MaSTherCell opened its United States headquarters in Webster at 253 Medical Center Boulevard in August 2019 to expand its world presence and provide direct, fast, and comprehensive interaction, consulting, and collaboration with key American-based cell and gene therapy companies—many of which conduct clinical trials in the nearby Texas Medical Center—the largest medical complex on the globe. Webster’s central location within the United States enables time-sensitive cell therapy products to reach any mainland destination quite rapidly—ensuring excellent logistics for live cells. Too, Webster’s proximity to growing life science and biotechnology industries is highly beneficial for ensuring access to a highly skilled workforce and top-notch support services.
MaSTherCell represents the “D” (development) in “R & D” (research and development). When therapy discovery companies seek to develop their process for manufacturing, in accordance with the FDA’s Good Manufacturing Practice standards—and, ultimately, launch their products more rapidly and effectively, they contract with MaSTherCell, as the steps from research to development or concept to manufacturing are fraught with rigorous, regulatory, and complex processes. MaSTherCell’s team of industrial, scientific, and operational experts with credentials in industrial biotechnology, biochemistry, molecular biology, and biomedical science provide technology transfer, process and analytical development, clinical manufacturing, regulatory support, and quality oversight to customers.
A tour of MaSTherCell’s magnificent, state of the art Webster facility illuminates some of the extraordinary processes that the company undergoes to manufacture its customers’ cell and gene therapies. Inside the 32,000 square foot facility, the entire second floor features a suite of labs, including the process development/technology transfer laboratories, quality control, microbiology and cell culture laboratories, and multiple manufacturing suites. All of these labs and cleanrooms, designed under the most exacting and precise standards to support both autologous (utilizing the patient’s own cells) and allogenic cells (utilizing cell sources unrelated to the patient) are continually controlled and monitored, as part of MaSTherCell’s robust Quality Management System, in conjunction with approximately 1,000 pieces of equipment. The eight manufacturing cleanrooms, clustered with their expansive glass exteriors, are surrounded by a spacious walkway that allows clients and visitors the opportunity to view activity—activity that leads to saving lives.
Success stories for cell therapy include toddlers diagnosed with pediatric acute lymphoblastic leukemia, middle-aged men with chronic lymphocytic leukemia or young women with acute lymphoblastic leukemia.
Patients who have blood cancer provide T-cells (workhorses of the immune system) that MaSTherCell isolates in the manufacturing site and inserts chimeric antigen receptor (CAR) and grows the cells—“soldier” cells or new CAR-T cells—to combat the disease. Those new cells, known as chimeric immunoreceptors, have been engineered to give T-cells the ability to target a specific protein and act as a “living drug” against cancer cells when they are infused back into the patient following a four-to-twelve week process that includes the most rigorous testing and validations. With CAR-T-cell therapy, cells can be derived from a patient’s own blood (autologous) or derived from the T-cells of another healthy donor (allogeneic). CAR-T cells are genetically engineered to target and destroy cancer cells.
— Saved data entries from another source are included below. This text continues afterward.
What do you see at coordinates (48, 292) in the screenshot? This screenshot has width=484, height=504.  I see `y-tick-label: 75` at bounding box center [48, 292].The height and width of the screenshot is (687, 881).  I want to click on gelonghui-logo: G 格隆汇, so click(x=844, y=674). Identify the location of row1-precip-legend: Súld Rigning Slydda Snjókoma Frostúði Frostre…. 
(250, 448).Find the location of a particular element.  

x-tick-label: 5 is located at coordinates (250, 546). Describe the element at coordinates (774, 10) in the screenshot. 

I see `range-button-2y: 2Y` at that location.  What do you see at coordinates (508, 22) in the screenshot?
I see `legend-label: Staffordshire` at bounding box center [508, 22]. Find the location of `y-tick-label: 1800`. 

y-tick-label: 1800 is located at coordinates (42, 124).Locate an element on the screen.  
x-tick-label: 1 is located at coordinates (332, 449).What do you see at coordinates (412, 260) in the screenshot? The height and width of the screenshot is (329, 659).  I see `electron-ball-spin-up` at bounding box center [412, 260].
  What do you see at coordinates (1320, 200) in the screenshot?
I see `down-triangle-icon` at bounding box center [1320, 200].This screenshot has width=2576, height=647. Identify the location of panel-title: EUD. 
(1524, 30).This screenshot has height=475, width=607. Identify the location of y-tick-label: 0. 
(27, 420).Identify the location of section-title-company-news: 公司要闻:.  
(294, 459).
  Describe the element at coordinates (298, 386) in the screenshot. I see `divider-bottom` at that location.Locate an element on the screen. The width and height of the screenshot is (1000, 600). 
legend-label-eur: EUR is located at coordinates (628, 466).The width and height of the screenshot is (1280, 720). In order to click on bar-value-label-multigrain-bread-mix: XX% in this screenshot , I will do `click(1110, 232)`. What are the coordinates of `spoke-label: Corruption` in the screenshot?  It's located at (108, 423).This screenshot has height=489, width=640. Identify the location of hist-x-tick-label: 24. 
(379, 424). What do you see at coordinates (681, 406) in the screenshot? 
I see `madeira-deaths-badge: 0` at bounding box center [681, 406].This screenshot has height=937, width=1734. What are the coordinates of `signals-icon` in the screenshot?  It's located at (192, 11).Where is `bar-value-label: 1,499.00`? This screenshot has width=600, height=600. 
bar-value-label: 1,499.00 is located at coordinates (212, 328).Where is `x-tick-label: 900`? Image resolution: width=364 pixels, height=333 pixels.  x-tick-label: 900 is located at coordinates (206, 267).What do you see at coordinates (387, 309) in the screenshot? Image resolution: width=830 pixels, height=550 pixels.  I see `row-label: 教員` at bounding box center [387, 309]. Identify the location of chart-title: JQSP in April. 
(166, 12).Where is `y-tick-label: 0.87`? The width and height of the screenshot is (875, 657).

MaSTherCell is part of an explosive, fast growing industry focused on biologic treatment derived from living cells, DNA, and “natural” sources, in contrast to pharmaceuticals derived from chemical synthesis. Too, the potential applications for cell and gene therapy—immunotherapy—continue to unfold. While CAR-T therapy has proven to be life-changing for patients with blood cancers, inroads are being made for solid tumors, like breast, colorectal, and lung cancer. Currently, two CAR-T-cell therapies have been approved by the FDA, while there are 1,000 potential therapies in labs, right now.
MaSTherCell Webster is positioned for this growth with its focus on agility, transparency, engagement, team spirit, and innovation, amid a culture that is directly tied to the company’s mission, “Saving Lives.” Inside the Webster facility, patients’ photographs, with their diagnoses and successful cell therapy, are in the spotlight with MaSTherCell’s slogan, “Every Second Counts!”